Ecco il loro dialogo:

"Dì, ora."

"Cosa, papà?"

"Vedi quella vecchia baia?"

"Quale vecchia baia?"

"Laggiù, nel primo carro nuziale, dalla nostra parte."

"Quello con il braccio appeso con una cravatta nera?"

"Sì."

"Bene?"

"Sono sicuro di conoscerlo."

"Ah!"

"Sono disposto che mi taglino la gola, e sono pronto a giurare che non ho mai detto né te, né io, in vita mia, se non conosco quel parigino." [pantinois.]

"Parigi in Pantin oggi."

"Riesci a vedere la sposa se ti chini?"

"No."

"E lo sposo?"

"Non c'è lo sposo in quella trappola."

"Bah!"

"A meno che non sia il vecchio."

"Cerca di vedere la sposa chinandosi molto in basso."

"Non posso."

"Non importa, quel vecchio covo che ha qualcosa che non va con la sua zampa lo conosco, e che sono positivo."

"E a che serve conoscerlo?"

"Nessuno può dirlo. A volte lo fa!"

"Non me ne frega niente dei vecchi, che non mi interessa!"

"Lo conosco."

"Conoscilo, se vuoi."

"Come diavolo fa ad essere uno degli invitati al matrimonio?"

"Ci siamo anche noi."

"Da dove viene quel matrimonio?"

"Come dovrei saperlo?"

"Ascolta."

"Quindi cosa?"

"C'è una cosa che dovresti fare."

"Che cos'è?"

"Scendi dalla nostra trappola e fai girare quel matrimonio."

"Per che cosa?"

"Per scoprire dove va e che cos'è. Sbrigati e salta giù, trotta, ragazza mia, le tue gambe sono giovani".

"Non posso lasciare il veicolo."

"Perchè no?"

"Sono assunto."

"Ah, il diavolo!"

"Devo la mia giornata da pescatrice alla prefettura."

"È vero."

"Se lascio il carro, il primo ispettore che mi mette d'occhio mi arresterà. Lo sai abbastanza bene."

"Sì, certamente."

"Sono comprato dal governo per oggi."

"Comunque, quel vecchio mi dà fastidio."

"I vecchi ti danno fastidio? Ma tu non sei una ragazzina".

"È nella prima carrozza."

"Bene?"

"Nella trappola della sposa."

"Cosa poi?"

"Quindi è il padre."

"Che preoccupazione è quella mia?"

"Ti dico che è il padre."

"Come se fosse l'unico padre."

"Ascolta."

"Che cosa?"

"Non posso uscire se non mascherato. Qui sono nascosto, nessuno sa che sono qui. Ma domani non ci saranno più maschere. È il mercoledì delle ceneri. Corro il rischio di essere beccato. Devo intrufolarmi nel mio buco. Ma tu sei libero".

"Non particolarmente."

"Più di me, in ogni caso."

"Beh, che ne è di questo?"

"Devi cercare di scoprire dove è andata quella festa di matrimonio."

"Dove è andato?"

"Sì."

"Lo so."

"Dove sta andando allora?"

"Al Cadran-Bleu."

"In primo luogo, non è in quella direzione."

"Bene! alla Rapée."

"O altrove."

"È gratis. Le feste di matrimonio sono in libertà".

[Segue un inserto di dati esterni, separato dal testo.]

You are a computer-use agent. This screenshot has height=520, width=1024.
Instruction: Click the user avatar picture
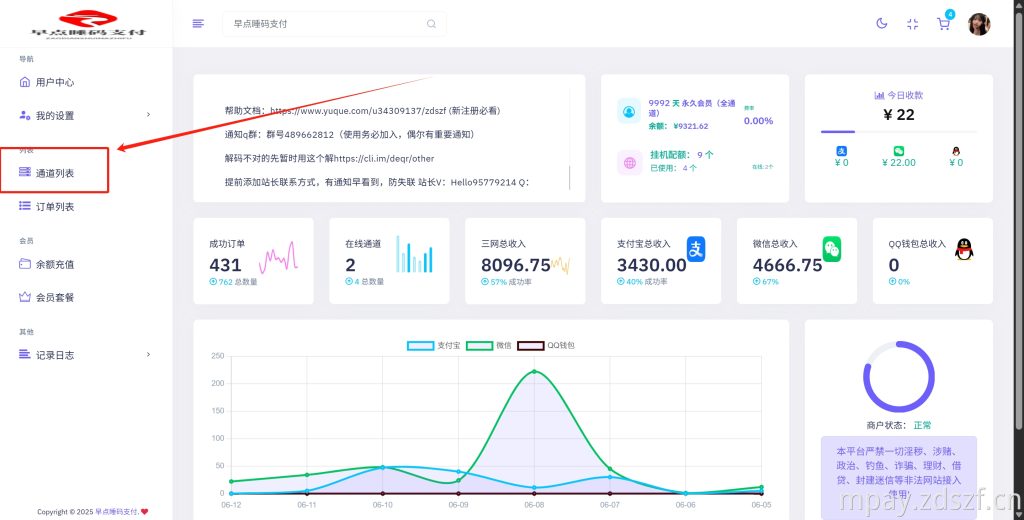click(979, 24)
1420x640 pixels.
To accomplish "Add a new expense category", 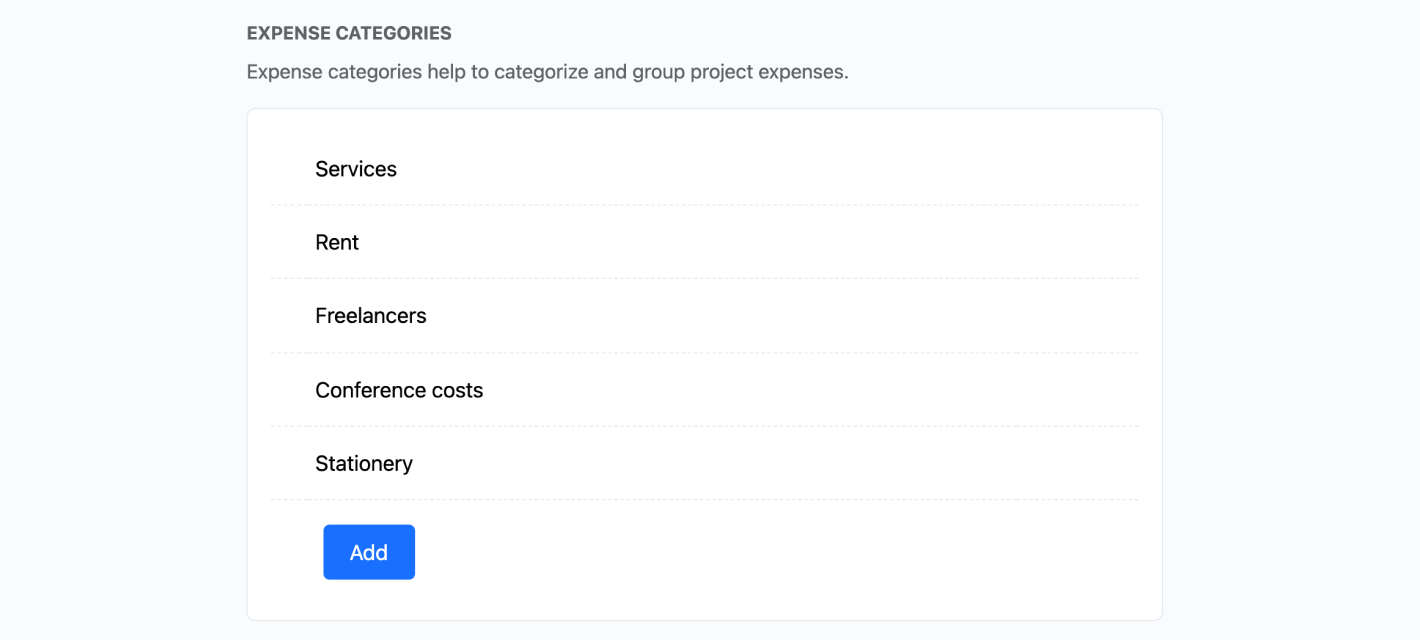I will [368, 552].
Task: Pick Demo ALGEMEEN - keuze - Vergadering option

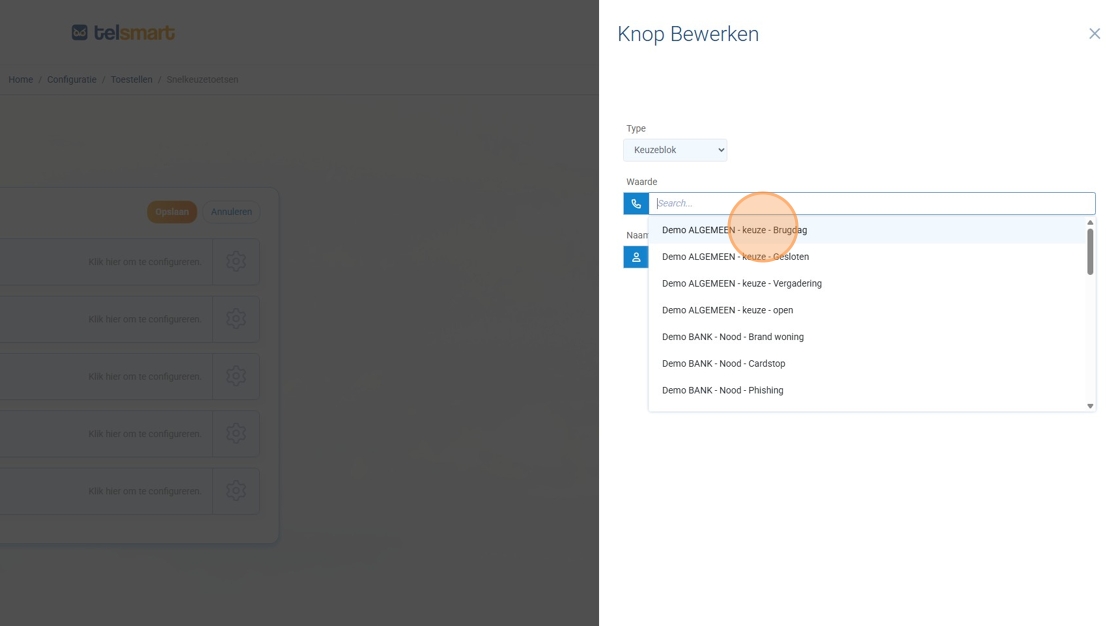Action: tap(741, 284)
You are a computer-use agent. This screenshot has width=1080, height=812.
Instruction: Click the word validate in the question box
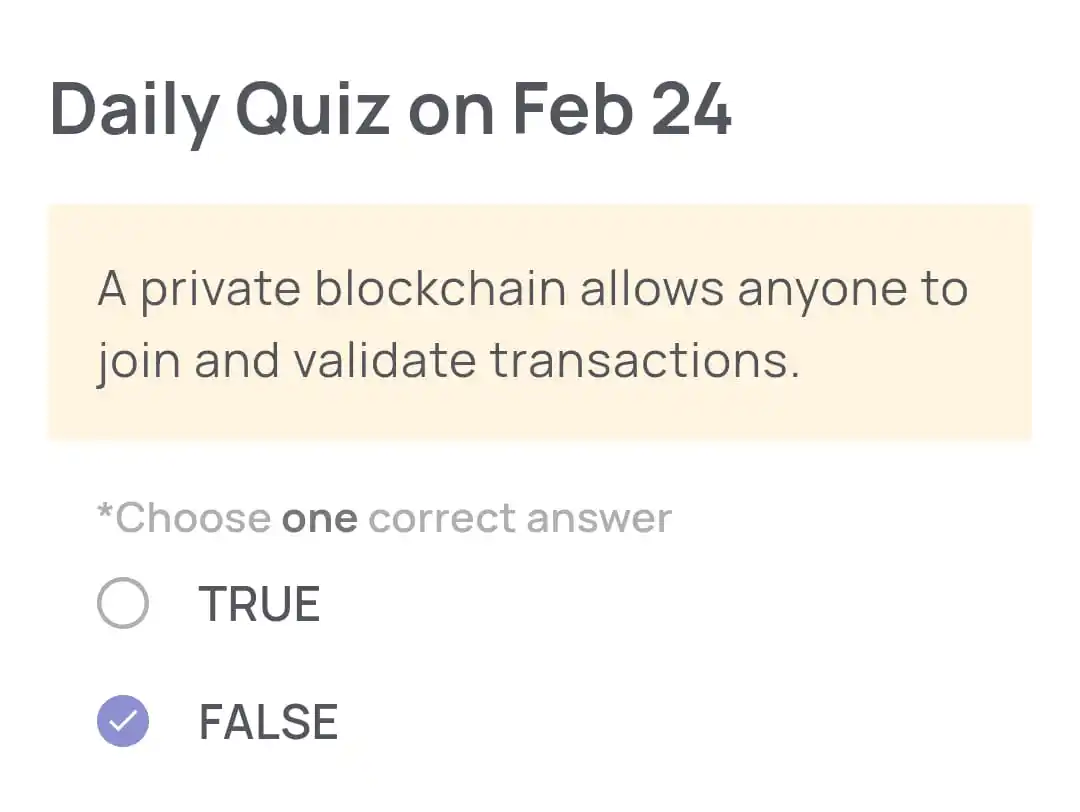386,360
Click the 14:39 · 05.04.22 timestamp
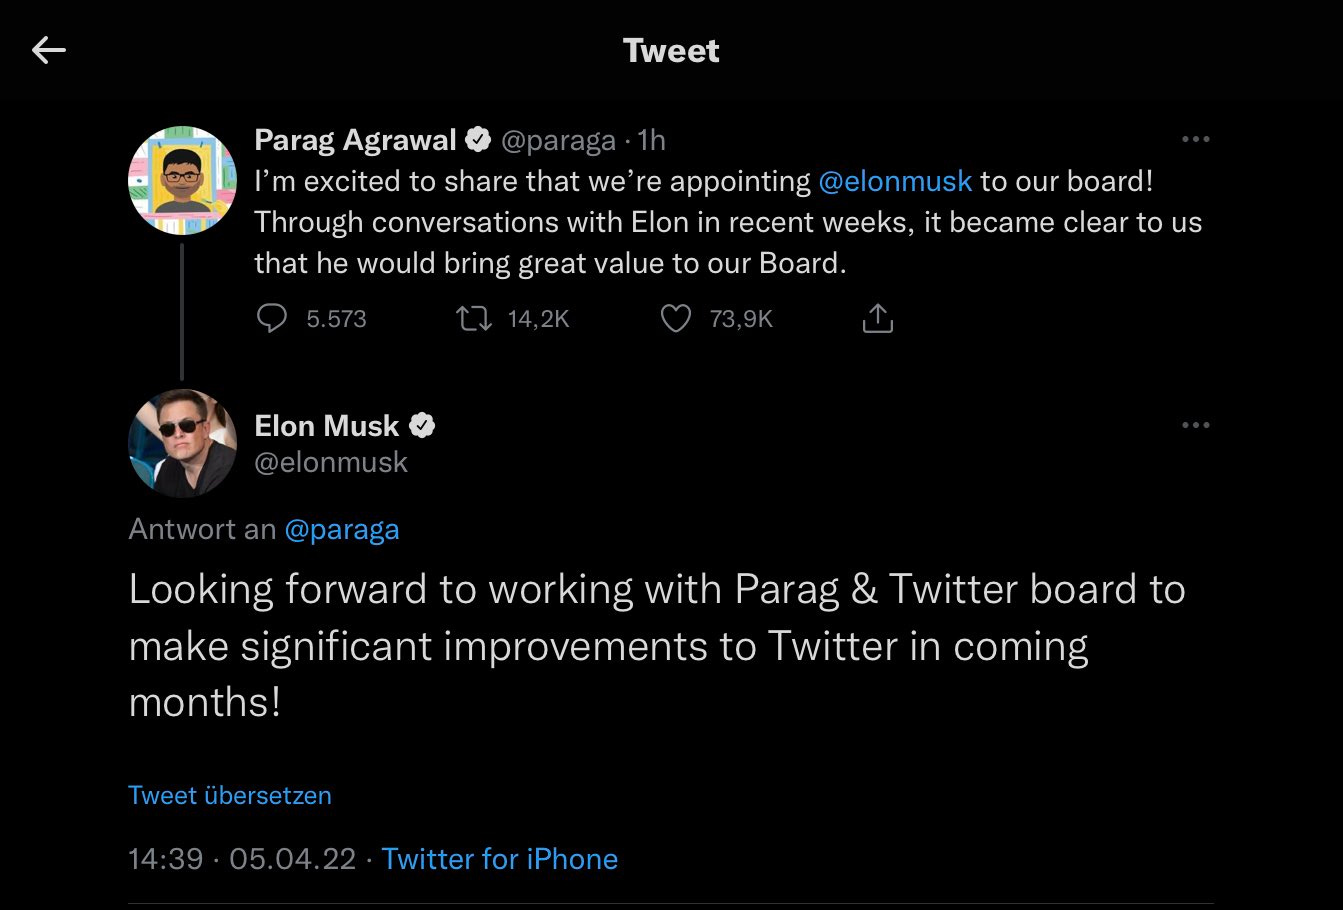 [242, 859]
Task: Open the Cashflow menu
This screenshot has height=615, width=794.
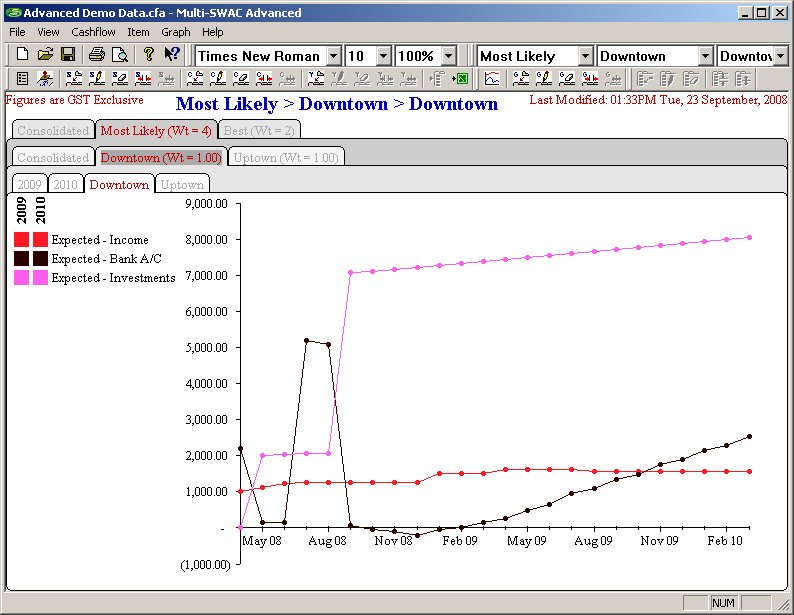Action: point(93,32)
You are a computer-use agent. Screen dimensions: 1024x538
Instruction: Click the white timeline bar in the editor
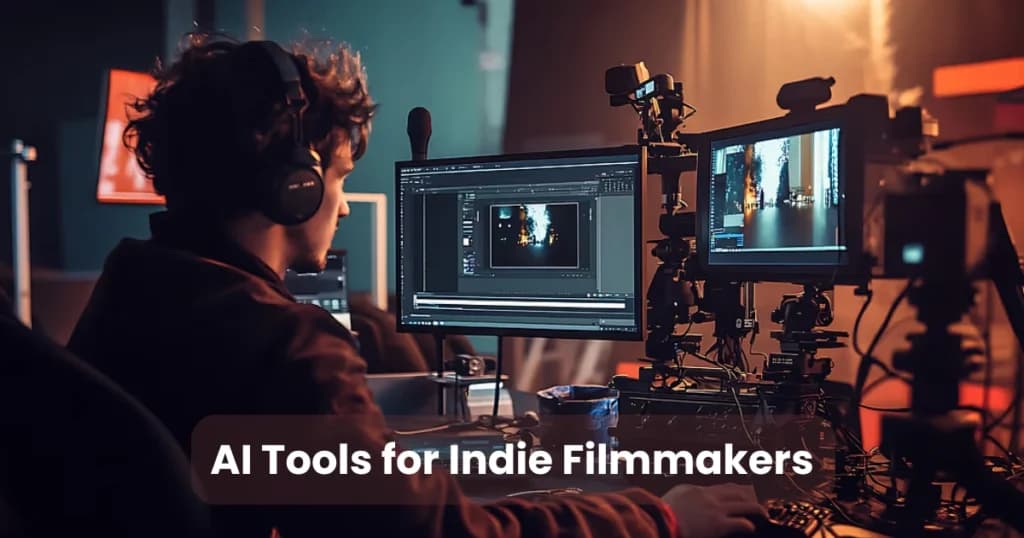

"Non è affatto questo il punto. Ti dico che devi cercare di imparare per me cos'è quel matrimonio, a chi appartiene quella vecchia baia e dove vive quella coppia di sposi."

"Mi piace! sarebbe strano. È così facile scoprire una festa di matrimonio che è passata per la strada un martedì grasso, una settimana dopo. Uno spillo in una falciatrice! Non è possibile!"

"Non importa. Devi provare. Mi capisci, Azelma."

Le due file ripresero il loro movimento su entrambi i lati del boulevard, in direzioni opposte, e il carro delle maschere perse di vista la "trappola" della sposa.